Heshmat Khalifa, who was a trustee of the Islamic Relief Worldwide charity, resigned after being confronted with more than a dozen offensive Facebook posts from 2014 and 2015.

AUK Companies House filing for Islamic Relief Worldwide said Mr Khalifa had resigned as a director on July 16. The posts were uncovered by investigators from The Times.
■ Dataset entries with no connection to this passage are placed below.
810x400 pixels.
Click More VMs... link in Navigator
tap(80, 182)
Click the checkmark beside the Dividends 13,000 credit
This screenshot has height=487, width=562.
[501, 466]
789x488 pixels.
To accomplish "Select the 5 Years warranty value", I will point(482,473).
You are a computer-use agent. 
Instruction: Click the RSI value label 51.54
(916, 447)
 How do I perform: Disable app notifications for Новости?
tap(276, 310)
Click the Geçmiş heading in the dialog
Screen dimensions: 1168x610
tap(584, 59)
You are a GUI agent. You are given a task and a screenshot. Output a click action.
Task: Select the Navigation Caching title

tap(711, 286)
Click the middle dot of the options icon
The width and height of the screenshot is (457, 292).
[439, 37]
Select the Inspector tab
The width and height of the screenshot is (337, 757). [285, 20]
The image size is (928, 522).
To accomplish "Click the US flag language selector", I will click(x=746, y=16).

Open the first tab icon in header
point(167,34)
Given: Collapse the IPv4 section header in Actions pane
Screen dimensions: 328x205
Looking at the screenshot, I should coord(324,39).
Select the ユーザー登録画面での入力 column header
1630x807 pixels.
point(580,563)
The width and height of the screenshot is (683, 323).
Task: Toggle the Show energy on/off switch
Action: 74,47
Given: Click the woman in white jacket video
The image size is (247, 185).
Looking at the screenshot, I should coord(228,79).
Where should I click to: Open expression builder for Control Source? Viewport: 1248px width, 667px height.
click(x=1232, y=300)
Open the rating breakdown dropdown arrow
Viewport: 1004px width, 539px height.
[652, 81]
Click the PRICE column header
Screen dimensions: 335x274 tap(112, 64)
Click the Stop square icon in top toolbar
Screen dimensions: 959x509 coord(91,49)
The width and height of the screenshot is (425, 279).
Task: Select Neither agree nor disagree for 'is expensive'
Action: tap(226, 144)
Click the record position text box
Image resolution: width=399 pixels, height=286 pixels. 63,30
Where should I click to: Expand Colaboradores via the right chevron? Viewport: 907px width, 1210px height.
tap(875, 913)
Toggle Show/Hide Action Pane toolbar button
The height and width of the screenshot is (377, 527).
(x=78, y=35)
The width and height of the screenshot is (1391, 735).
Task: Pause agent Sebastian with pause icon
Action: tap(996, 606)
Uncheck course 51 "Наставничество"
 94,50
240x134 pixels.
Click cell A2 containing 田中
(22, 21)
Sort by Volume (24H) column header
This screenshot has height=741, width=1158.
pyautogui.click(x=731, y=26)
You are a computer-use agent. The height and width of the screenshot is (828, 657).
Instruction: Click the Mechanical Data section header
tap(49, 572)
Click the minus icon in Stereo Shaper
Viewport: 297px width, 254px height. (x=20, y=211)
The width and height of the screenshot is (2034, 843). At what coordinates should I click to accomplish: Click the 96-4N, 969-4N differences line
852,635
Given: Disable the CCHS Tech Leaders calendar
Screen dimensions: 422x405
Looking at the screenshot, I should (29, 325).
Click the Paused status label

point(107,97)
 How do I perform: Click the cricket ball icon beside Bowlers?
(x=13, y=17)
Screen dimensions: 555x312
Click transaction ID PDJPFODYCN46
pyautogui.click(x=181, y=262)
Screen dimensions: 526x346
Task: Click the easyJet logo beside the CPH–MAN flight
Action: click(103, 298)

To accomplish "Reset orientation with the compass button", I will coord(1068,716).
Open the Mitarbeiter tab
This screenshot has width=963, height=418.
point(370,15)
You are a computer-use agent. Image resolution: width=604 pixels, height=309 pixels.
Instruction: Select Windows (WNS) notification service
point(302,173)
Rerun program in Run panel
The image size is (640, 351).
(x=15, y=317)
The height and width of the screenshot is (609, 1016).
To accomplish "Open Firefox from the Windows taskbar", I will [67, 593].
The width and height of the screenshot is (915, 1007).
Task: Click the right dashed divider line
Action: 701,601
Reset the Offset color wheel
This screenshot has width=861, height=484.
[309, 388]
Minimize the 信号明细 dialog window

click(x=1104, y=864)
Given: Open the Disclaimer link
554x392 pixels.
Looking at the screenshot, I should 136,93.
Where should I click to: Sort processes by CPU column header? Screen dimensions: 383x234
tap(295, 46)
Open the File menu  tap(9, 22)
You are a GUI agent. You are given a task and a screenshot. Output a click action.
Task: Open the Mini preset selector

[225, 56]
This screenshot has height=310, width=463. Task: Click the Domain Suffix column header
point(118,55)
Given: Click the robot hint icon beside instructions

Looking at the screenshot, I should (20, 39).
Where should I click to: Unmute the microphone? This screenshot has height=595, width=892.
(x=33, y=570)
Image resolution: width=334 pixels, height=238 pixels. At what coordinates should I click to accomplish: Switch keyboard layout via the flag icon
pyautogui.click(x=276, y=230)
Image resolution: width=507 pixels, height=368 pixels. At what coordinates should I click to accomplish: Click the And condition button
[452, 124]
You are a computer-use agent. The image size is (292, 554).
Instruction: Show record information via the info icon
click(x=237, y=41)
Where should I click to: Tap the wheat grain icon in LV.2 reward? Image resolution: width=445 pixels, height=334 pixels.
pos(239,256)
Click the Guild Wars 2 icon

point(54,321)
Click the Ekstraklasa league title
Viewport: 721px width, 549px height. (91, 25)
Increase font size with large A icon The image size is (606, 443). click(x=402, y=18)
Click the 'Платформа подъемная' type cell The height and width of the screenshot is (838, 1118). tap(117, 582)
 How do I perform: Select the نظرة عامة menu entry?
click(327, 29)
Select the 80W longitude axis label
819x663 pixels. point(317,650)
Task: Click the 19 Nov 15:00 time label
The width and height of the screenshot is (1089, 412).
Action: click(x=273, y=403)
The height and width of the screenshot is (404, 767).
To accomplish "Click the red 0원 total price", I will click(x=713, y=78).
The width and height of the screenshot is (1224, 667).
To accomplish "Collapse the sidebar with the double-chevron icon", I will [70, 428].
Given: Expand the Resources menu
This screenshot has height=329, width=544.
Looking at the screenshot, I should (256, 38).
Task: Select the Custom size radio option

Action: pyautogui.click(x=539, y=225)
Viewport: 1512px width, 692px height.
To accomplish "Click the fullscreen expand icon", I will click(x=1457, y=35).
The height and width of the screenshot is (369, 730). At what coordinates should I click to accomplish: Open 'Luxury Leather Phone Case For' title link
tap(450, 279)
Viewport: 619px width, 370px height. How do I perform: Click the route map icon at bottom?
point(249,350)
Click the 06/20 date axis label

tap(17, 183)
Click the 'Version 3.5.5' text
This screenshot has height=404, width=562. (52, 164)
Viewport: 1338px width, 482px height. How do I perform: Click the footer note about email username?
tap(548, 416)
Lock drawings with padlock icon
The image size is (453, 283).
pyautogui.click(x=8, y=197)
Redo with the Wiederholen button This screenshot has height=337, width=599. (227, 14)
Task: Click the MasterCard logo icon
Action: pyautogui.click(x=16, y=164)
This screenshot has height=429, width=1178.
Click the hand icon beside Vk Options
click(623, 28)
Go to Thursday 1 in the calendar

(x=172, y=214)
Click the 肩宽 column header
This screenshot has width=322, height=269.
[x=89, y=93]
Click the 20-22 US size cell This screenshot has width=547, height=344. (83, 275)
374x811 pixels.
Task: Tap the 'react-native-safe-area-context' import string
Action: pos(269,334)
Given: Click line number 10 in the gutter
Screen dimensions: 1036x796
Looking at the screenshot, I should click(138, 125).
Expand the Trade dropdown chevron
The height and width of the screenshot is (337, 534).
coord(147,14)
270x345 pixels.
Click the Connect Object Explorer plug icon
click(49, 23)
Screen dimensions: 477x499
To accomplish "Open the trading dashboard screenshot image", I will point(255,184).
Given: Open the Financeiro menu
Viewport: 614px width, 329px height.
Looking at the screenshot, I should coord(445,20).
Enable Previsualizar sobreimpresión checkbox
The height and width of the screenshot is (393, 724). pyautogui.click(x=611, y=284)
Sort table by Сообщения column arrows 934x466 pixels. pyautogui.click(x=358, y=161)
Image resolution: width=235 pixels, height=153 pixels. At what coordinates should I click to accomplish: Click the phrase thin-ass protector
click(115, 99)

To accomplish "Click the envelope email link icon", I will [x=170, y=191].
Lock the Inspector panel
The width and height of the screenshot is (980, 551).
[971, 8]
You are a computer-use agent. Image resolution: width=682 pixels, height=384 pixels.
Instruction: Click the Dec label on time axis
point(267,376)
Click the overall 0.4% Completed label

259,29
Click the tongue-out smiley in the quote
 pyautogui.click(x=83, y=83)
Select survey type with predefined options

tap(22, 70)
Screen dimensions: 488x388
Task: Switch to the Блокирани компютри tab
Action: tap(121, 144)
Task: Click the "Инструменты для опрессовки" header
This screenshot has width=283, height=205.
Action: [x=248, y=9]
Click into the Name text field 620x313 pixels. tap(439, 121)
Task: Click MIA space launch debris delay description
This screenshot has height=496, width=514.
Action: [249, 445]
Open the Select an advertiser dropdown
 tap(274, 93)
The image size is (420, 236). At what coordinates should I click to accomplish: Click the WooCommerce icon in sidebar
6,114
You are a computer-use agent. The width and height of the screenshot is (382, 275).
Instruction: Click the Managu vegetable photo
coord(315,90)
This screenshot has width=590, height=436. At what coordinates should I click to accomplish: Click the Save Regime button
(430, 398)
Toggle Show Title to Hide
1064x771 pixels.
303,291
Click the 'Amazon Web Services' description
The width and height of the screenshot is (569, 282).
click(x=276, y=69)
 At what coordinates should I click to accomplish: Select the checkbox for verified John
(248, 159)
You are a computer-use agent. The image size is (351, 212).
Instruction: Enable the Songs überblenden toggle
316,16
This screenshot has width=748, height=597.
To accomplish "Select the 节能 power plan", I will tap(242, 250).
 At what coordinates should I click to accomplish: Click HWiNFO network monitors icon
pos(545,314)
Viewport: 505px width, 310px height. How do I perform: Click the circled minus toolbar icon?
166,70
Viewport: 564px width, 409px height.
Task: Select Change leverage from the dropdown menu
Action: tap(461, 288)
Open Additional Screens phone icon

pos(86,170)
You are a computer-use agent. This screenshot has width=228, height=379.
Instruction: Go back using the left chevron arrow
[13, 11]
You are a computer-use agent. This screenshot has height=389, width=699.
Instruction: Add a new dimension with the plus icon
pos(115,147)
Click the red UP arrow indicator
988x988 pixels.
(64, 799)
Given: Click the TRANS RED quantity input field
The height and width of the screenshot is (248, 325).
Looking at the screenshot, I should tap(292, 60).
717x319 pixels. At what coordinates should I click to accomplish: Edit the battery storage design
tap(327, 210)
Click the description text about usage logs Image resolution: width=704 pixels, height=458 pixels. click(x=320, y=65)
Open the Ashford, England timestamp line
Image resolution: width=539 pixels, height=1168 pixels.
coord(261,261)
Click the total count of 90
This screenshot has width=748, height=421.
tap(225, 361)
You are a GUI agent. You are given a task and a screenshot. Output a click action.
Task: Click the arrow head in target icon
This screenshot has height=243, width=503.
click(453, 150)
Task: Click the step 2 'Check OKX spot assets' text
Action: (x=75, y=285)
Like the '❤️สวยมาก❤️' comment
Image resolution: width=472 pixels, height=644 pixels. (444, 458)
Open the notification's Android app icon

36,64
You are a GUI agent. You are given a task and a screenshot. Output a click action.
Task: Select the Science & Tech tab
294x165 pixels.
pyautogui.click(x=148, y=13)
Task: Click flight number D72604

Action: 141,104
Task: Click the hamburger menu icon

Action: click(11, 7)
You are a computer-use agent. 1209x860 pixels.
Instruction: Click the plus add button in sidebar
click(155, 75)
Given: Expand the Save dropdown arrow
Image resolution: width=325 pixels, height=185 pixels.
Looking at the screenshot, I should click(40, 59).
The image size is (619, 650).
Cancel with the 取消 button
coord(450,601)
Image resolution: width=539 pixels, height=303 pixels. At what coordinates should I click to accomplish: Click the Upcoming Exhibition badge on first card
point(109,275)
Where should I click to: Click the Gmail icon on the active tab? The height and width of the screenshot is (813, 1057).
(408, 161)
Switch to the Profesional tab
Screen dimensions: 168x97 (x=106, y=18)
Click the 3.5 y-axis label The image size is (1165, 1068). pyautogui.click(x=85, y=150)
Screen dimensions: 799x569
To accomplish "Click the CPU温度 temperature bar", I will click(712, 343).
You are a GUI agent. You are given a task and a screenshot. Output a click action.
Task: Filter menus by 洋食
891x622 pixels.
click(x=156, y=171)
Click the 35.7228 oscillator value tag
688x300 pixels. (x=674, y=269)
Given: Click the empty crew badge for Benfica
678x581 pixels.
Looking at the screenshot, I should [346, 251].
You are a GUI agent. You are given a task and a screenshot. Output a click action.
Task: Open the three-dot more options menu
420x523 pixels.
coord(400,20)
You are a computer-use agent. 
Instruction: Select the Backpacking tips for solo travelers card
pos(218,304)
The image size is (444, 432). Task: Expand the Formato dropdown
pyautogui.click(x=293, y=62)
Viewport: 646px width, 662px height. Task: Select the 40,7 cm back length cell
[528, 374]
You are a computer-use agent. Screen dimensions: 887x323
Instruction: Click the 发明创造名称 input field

It said the Charity Commission, the British regulator, had opened a compliance enquiry into the body.

In the posts shown in the newspaper in a screen grab image, Mr Khalifa, 63, described Jews in an extremely offensive manner and was abusive towards Egypt’s President, Abdel Fattah El Sisi.

Mr Khalifa, a British citizen, said the Palestinian militant group Hamas was “the purest" such movement in history.

Islamic Relief was among 85 organisations designated as terrorist groups by the UAE Cabinet in 2014. According to a freedom of information request, the British foreign office believed it "had issues" over terrorist allegations. "Islamic Relief Worldwide (IRW) is a UK-based charity that has been designated by [redacted] UAE (November 2014) under their domestic Counter-Terrorism sanctions legislation due to alleged connections with Hamas," an internal memo said at the time.

The charity has told The Times that it "sincerely regrets any offence caused", and that the offensive posts were at odds with its values.

Mr Heshmat has resigned “with immediate effect”, it said.

Since its foundation in 1984, Islamic Relief Worldwide has grown fast and redistributes aid on behalf of the British government among other funders.

The charity, which over the past five years reported income of £570 million (Dh2.66 billion) has received contributions from high-profile organisations including the UN and European Commission.

It now operates in more than 40 countries around the world and has branches in the US, Germany, South Africa and Australia, where Mr Khalifa was until recently chairman.

The charity has in the past been forced to deny links to Islamist extremist groups.